__The problem__: How many lines below hold "agent"? Answer with only the number.

__Provided entries__:
=== Section Start ===
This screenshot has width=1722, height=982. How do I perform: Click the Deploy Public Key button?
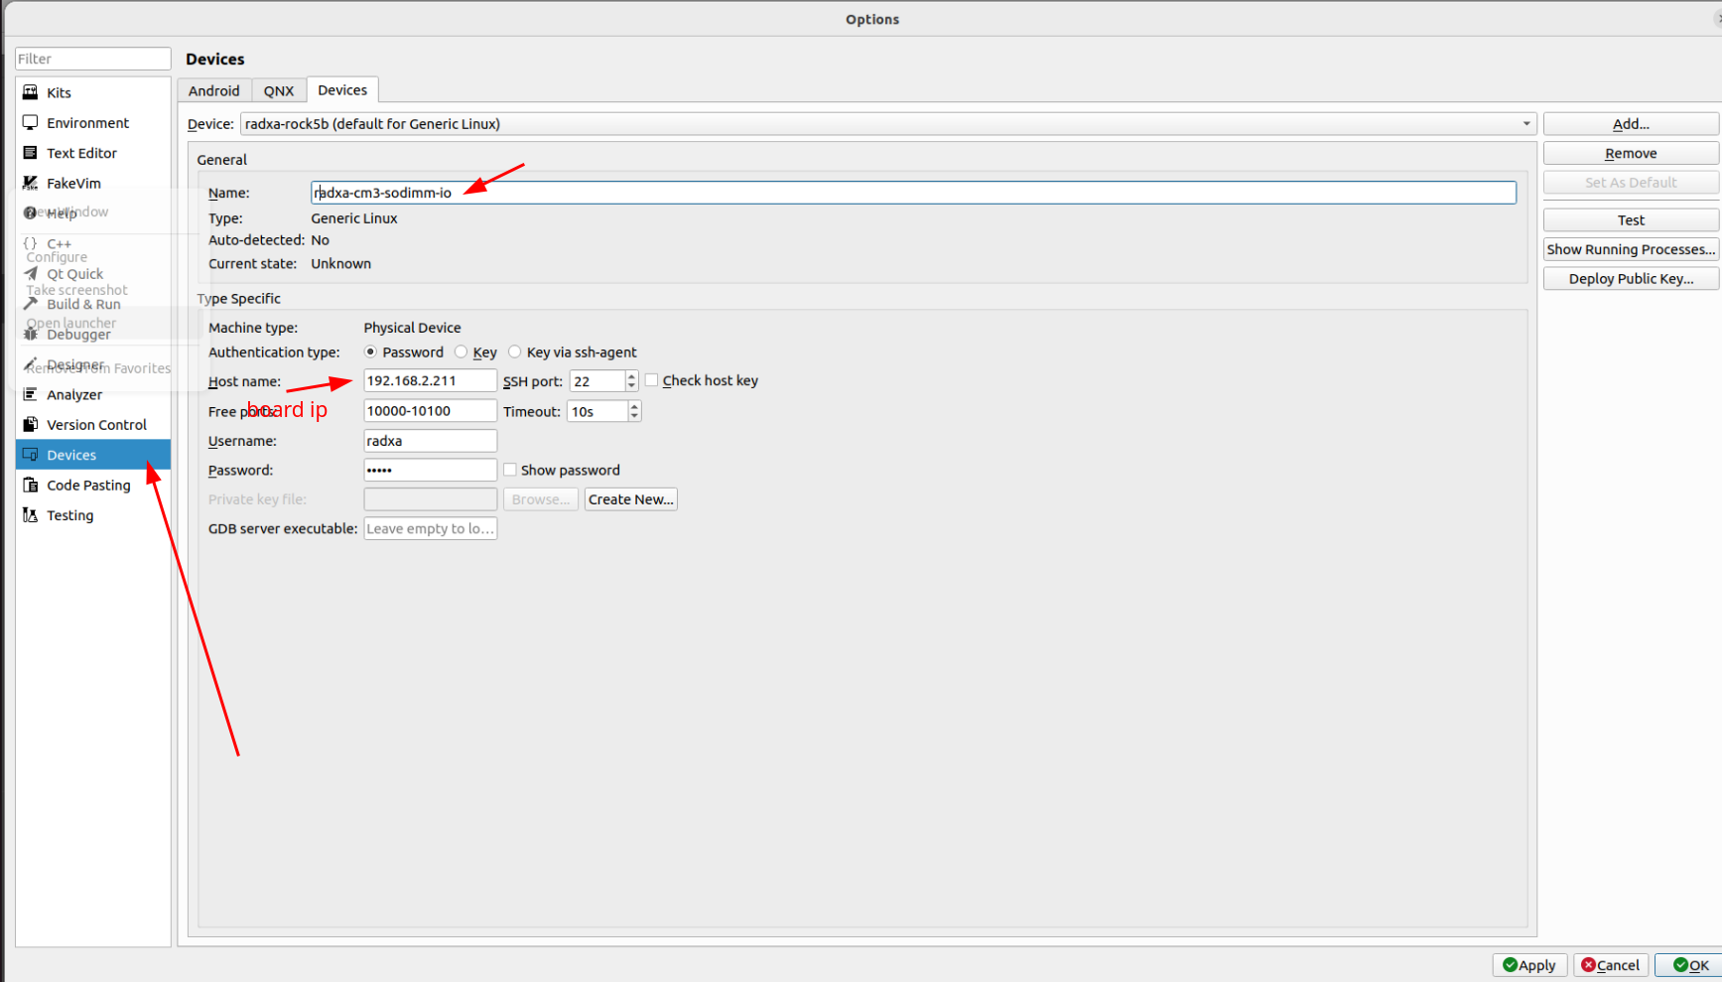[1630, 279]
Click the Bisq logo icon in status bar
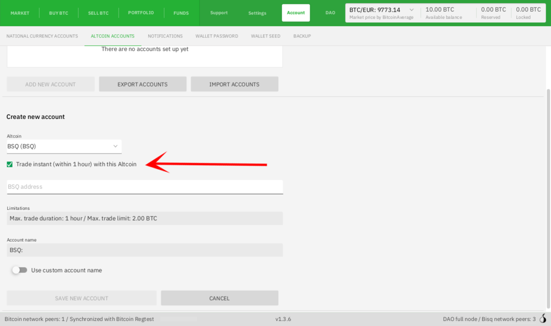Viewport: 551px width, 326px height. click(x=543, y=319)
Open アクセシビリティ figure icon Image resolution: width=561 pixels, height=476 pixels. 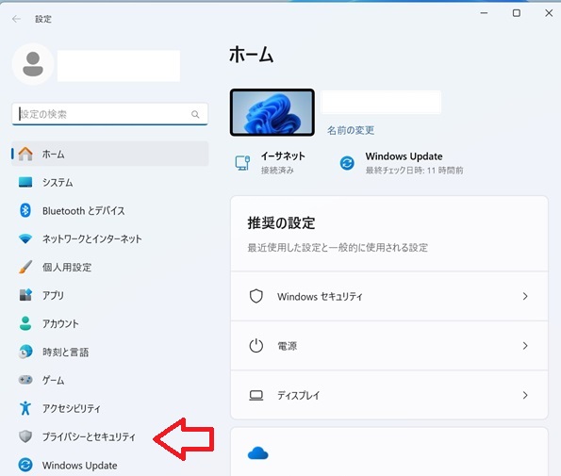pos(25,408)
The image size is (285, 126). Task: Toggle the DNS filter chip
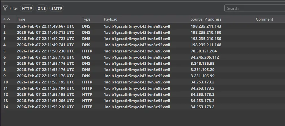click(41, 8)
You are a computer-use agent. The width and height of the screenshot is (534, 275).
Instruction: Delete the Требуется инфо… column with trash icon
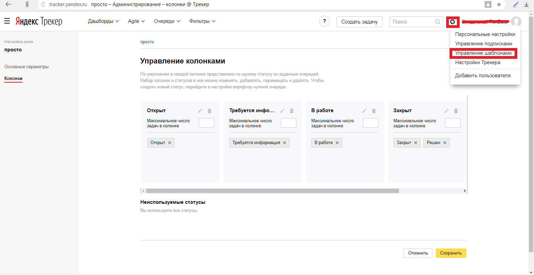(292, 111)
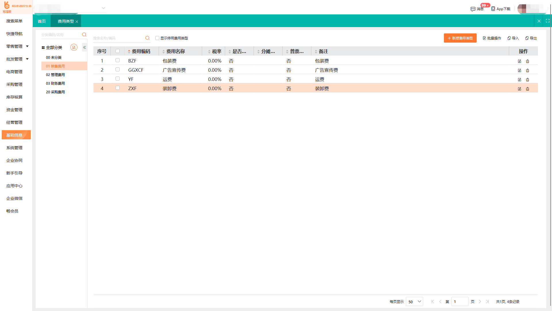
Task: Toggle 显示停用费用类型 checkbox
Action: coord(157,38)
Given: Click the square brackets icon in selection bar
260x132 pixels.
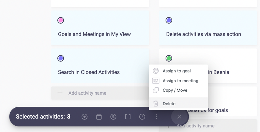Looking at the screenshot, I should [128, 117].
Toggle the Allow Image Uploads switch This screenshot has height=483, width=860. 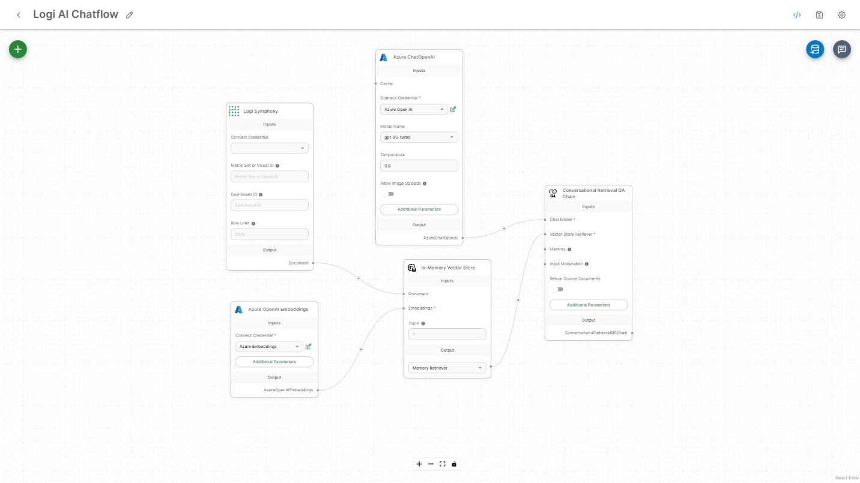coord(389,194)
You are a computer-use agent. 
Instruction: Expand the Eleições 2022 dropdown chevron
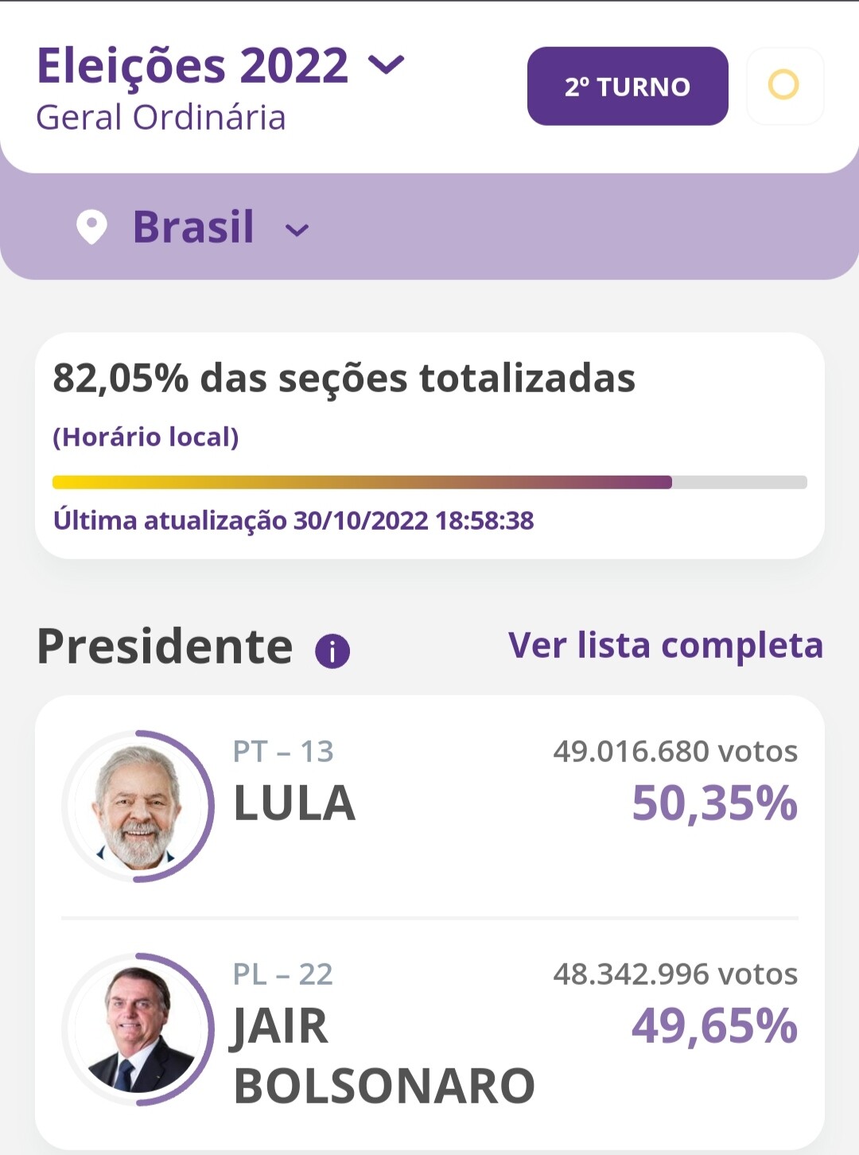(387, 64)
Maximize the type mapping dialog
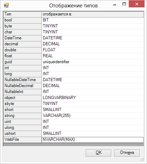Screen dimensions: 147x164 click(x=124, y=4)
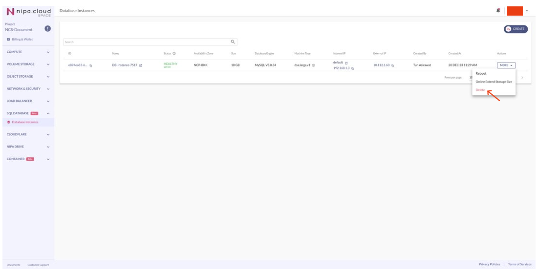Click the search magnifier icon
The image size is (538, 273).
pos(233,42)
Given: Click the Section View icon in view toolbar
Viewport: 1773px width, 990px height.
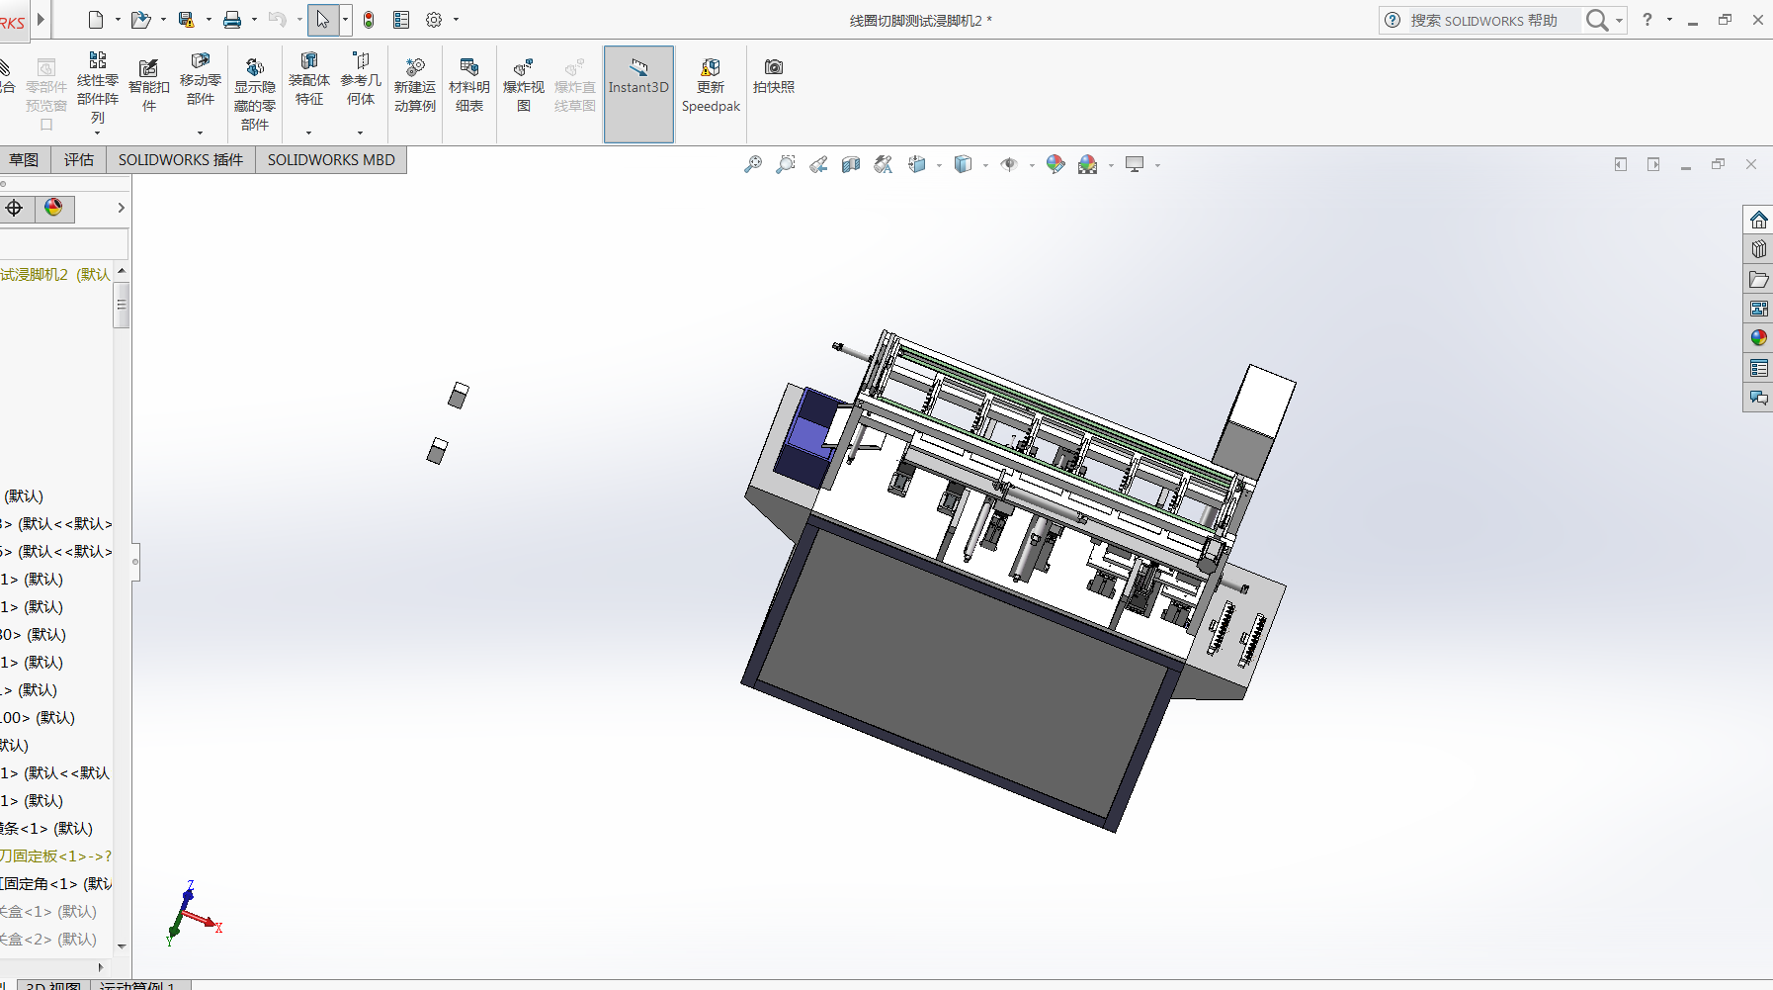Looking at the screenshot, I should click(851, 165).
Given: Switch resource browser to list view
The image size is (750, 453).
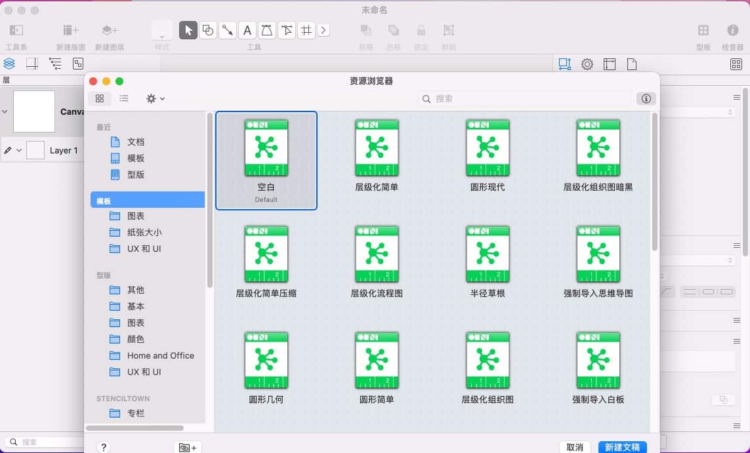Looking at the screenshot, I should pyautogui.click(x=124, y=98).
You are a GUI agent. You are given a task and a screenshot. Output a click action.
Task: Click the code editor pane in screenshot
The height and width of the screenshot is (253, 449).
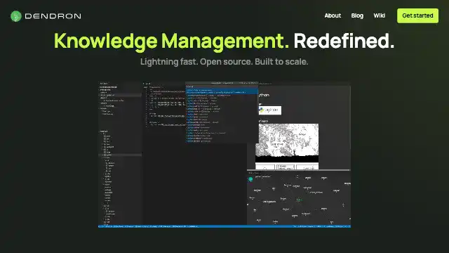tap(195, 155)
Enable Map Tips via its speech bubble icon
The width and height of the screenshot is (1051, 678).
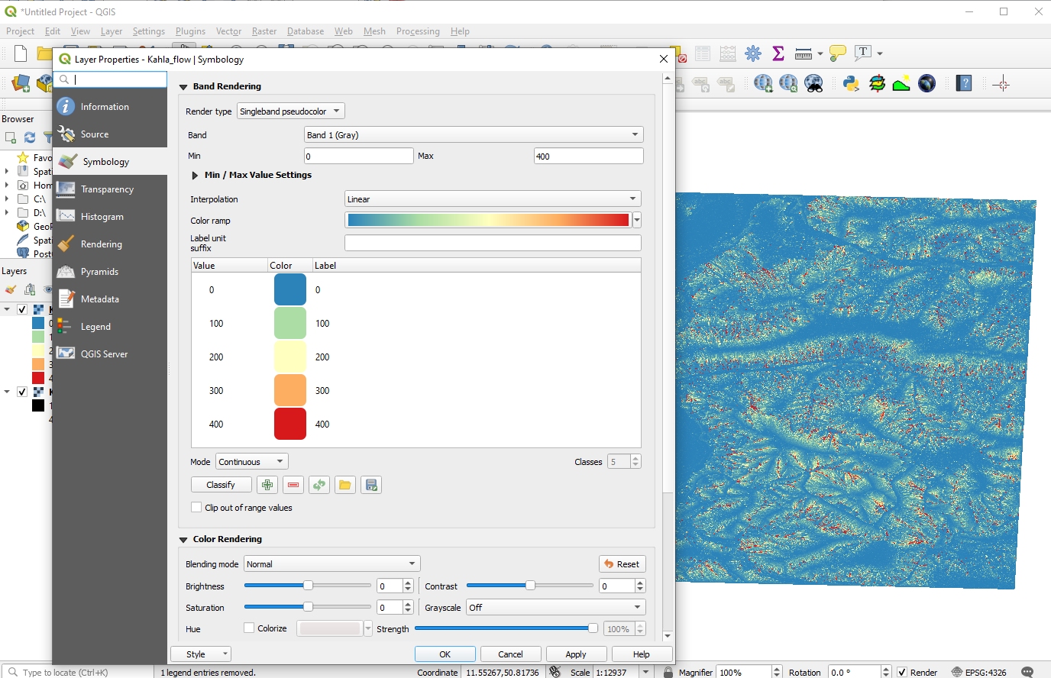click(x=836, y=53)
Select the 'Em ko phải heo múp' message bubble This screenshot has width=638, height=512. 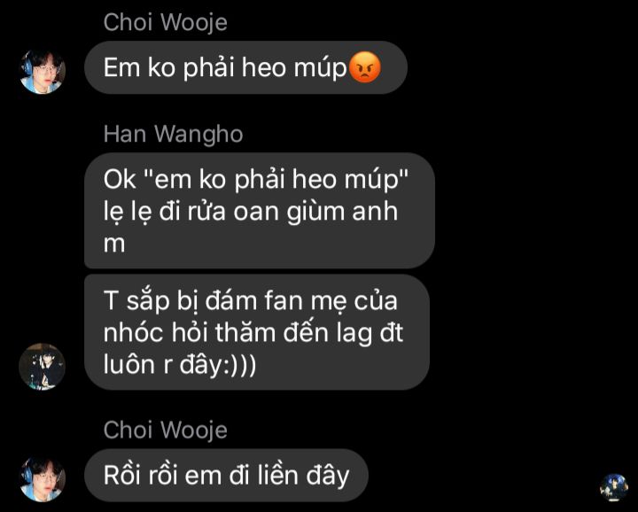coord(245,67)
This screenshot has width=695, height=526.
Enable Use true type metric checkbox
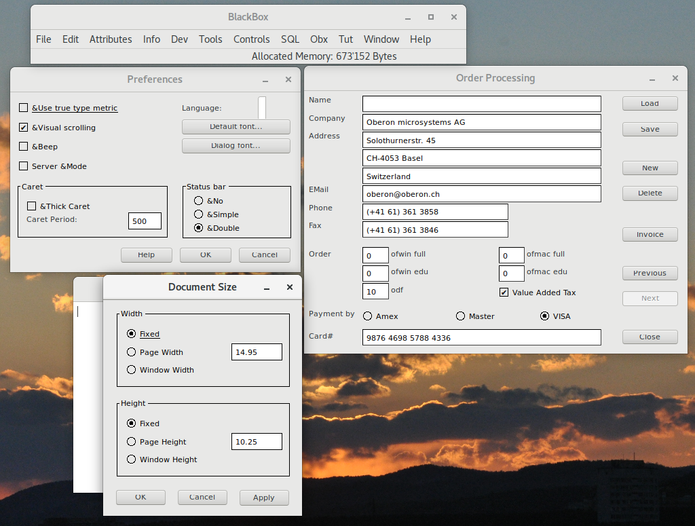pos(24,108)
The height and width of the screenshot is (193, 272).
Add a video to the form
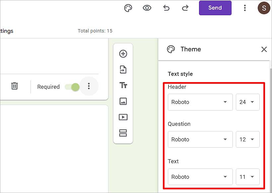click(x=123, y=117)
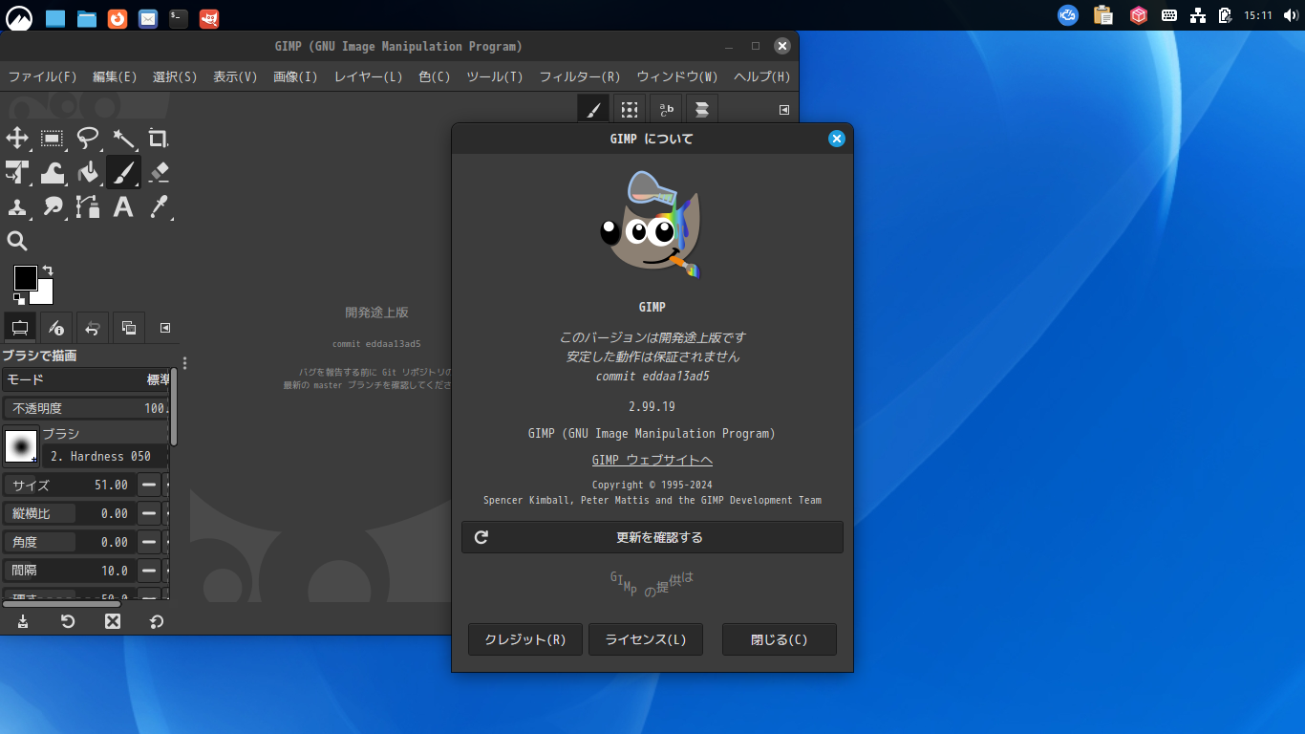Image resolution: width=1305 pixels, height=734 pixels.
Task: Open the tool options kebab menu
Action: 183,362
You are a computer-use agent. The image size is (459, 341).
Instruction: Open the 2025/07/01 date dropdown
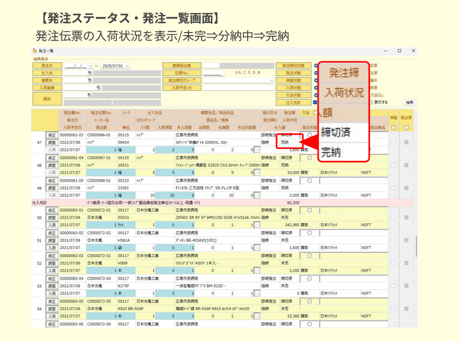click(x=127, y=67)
=== Section End ===
__Output of the exercise__: 4